Hélène ANTOINE

Matricule 31775
survivant
Photographie de Hélène ANTOINE
Photographie à vérifier
Convoi 31000

Hélène Demangeat naît le 24 juillet 1898 à Thaon (Vosges – 88).

Après le certificat d’études, elle quitte son pays natal pour aller travailler dans une filature, à Troyes (Aube – 10).

Dans cette usine, elle rencontre René Antoine, mécanicien-ajusteur, né le 21 juin 1904 à Bordeaux (Gironde – 33). Ils se marient et partent s’installer peu après dans les environs de Bordeaux. Ils ont un fils, Michel, né vers 1932.

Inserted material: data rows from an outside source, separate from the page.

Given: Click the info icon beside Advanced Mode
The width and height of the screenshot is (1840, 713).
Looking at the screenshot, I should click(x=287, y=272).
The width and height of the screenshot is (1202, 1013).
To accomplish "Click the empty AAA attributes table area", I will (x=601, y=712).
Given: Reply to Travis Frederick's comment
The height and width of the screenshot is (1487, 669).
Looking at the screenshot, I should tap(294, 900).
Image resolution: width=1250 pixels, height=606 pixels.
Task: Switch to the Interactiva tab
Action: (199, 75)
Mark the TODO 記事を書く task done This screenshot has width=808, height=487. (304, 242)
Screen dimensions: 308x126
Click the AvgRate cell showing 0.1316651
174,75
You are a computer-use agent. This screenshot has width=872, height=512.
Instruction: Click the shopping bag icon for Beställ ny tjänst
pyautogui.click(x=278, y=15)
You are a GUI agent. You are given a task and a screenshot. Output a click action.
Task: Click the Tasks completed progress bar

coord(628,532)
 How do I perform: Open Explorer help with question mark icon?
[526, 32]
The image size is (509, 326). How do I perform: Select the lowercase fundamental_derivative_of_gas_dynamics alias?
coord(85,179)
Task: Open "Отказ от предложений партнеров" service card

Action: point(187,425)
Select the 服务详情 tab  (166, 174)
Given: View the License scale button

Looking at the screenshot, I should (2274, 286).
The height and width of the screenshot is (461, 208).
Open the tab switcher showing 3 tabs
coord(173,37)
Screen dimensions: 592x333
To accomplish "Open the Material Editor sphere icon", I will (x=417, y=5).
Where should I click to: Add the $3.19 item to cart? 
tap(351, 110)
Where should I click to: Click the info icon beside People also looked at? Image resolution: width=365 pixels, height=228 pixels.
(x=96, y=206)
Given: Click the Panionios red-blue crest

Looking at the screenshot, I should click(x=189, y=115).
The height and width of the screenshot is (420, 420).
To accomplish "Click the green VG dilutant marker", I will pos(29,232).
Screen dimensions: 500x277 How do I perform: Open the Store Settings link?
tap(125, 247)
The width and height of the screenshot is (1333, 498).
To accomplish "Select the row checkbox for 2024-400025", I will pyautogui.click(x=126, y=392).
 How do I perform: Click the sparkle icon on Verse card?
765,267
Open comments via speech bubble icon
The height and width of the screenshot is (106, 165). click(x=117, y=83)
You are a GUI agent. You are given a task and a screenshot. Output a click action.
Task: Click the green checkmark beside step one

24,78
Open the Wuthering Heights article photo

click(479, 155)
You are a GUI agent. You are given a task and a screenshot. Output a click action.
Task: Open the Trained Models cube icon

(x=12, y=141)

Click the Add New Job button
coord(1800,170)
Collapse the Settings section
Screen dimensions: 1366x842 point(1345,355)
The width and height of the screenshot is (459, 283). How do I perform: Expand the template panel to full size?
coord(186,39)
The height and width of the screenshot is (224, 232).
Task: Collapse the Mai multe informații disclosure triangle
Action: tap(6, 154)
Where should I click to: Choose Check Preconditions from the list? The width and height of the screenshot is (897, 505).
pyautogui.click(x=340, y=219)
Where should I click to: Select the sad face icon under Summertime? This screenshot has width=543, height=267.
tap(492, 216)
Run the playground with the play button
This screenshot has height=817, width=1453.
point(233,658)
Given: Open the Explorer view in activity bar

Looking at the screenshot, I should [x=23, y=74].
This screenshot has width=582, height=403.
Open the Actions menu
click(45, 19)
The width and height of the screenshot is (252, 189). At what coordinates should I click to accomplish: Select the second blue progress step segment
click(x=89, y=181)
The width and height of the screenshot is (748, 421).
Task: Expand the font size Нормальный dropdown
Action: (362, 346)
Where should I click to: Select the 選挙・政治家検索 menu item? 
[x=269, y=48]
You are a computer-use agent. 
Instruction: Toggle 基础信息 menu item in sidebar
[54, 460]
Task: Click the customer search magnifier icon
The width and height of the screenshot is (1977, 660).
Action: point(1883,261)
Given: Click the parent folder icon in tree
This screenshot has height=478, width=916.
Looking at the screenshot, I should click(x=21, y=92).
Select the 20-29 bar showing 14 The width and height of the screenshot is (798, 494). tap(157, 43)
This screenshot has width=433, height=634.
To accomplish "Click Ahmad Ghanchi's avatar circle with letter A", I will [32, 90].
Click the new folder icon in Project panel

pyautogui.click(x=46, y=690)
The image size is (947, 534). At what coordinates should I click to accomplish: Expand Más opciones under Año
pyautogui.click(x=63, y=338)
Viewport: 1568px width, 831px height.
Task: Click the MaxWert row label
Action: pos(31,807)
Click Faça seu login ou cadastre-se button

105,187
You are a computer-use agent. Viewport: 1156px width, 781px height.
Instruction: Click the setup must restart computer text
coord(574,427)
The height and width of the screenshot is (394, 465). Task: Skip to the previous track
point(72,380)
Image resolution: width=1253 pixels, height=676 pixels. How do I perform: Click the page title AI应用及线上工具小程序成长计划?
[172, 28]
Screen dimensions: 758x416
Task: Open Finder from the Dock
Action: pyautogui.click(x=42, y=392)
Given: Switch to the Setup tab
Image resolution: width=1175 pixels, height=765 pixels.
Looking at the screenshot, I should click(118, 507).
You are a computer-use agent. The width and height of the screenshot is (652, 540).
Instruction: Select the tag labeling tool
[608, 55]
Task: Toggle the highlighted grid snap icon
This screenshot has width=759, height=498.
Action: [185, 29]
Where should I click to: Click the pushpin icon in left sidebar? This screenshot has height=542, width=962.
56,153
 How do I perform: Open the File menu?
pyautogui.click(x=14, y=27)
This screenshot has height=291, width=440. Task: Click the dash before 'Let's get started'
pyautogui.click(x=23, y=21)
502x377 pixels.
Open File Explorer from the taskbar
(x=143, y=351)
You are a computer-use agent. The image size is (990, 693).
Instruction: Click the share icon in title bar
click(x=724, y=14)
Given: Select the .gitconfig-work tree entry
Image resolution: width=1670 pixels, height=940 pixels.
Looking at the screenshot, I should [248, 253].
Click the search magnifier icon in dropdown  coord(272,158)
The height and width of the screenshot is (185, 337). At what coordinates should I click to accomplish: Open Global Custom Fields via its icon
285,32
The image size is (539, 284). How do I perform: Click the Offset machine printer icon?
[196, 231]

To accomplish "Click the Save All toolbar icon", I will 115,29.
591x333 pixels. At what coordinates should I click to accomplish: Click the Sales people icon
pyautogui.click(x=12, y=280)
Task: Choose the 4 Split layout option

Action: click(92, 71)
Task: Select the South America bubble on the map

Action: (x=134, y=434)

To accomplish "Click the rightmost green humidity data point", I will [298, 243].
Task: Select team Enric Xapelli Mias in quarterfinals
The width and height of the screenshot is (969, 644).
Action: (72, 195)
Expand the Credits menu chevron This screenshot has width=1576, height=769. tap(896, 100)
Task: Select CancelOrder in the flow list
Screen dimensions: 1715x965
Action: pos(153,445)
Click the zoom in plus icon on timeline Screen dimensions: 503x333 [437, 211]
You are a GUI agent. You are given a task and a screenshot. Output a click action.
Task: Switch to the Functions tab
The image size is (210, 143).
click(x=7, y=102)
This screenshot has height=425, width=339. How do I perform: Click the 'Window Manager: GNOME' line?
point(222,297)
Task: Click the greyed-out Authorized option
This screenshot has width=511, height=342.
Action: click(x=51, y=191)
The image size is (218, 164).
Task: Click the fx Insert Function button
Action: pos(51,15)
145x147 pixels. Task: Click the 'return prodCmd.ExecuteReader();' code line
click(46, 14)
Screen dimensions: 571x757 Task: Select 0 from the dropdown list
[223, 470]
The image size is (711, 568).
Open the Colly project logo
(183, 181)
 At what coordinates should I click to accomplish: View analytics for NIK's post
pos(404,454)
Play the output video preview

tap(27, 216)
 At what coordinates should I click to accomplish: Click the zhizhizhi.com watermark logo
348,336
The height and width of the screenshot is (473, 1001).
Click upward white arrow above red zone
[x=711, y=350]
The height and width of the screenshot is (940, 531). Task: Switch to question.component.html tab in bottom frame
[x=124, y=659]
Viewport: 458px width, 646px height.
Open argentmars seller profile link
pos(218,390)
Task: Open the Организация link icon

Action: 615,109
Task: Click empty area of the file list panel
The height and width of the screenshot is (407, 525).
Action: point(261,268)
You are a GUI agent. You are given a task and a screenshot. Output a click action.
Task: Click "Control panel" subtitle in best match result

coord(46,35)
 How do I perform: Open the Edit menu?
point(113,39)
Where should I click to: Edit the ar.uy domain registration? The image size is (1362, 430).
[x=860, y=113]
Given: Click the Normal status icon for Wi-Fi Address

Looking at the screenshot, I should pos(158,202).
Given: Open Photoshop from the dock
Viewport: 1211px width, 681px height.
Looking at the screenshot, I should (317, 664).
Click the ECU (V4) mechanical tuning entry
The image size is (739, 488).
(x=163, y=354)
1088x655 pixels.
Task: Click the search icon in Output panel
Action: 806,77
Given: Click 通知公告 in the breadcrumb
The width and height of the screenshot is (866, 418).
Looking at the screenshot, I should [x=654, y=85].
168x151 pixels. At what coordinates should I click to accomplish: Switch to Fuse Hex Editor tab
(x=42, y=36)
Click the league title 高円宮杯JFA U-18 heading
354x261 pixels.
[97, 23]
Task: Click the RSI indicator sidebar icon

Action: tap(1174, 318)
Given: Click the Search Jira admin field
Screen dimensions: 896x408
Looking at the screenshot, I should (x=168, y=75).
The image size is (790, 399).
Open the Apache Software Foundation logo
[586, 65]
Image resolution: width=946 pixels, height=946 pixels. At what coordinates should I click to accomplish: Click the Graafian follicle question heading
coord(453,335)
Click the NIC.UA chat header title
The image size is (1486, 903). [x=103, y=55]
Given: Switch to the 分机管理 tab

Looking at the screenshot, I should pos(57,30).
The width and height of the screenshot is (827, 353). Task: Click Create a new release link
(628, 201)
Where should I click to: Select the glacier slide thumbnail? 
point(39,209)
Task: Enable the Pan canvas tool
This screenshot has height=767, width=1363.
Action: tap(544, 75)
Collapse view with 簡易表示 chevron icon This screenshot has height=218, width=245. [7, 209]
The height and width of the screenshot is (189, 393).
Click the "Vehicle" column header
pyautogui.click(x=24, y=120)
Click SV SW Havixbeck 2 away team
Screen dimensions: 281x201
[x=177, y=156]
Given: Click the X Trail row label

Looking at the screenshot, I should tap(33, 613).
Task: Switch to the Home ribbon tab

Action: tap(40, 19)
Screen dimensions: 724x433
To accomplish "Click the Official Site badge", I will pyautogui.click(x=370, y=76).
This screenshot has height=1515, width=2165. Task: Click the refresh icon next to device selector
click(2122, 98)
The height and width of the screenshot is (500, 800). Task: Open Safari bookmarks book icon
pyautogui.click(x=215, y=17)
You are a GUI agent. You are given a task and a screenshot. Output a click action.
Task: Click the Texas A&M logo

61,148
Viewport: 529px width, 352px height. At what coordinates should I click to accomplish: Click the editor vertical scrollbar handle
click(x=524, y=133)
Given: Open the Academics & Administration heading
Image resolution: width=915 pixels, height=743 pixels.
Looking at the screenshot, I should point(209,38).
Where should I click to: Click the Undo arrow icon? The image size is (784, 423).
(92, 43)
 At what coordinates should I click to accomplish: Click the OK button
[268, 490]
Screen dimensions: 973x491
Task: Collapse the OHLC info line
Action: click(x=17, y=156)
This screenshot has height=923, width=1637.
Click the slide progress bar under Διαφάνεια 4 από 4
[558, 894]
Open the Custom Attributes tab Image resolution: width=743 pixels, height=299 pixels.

Au moment de leur arrestation, ils sont domiciliés au 91 cours de Luze à Bordeaux. René Antoine, alors ouvrier à l’usine d’aviation SNCASO du quartier de Bacalan, rue Blanqui, est fiché comme communiste.

Pendant l’occupation, Hélène et René Antoine sont dans les Francs-tireurs et partisans (FTP). Ils ont creusé un trou dans leur jardin pour y cacher des armes, ils hébergent des résistants entrés en clandestinité.

Le 4 août 1942, interrogé après sa deuxième arrestation par le commissaire spécial Poinsot des RG de Bordeaux, l’ancien clandestin communiste Pierre Giret met en cause René Antoine, qu’il avait précédemment contacté sur instruction de Lucien (Arlas). Il déclare que René Antoine est susceptible d’héberger des individus dans l’illégalité et que celui-ci lui avait remis un “yatagan” fourni par Robert Laurent, un “garagiste” d’Eysines qui pourrait en avoir quatre cents autres.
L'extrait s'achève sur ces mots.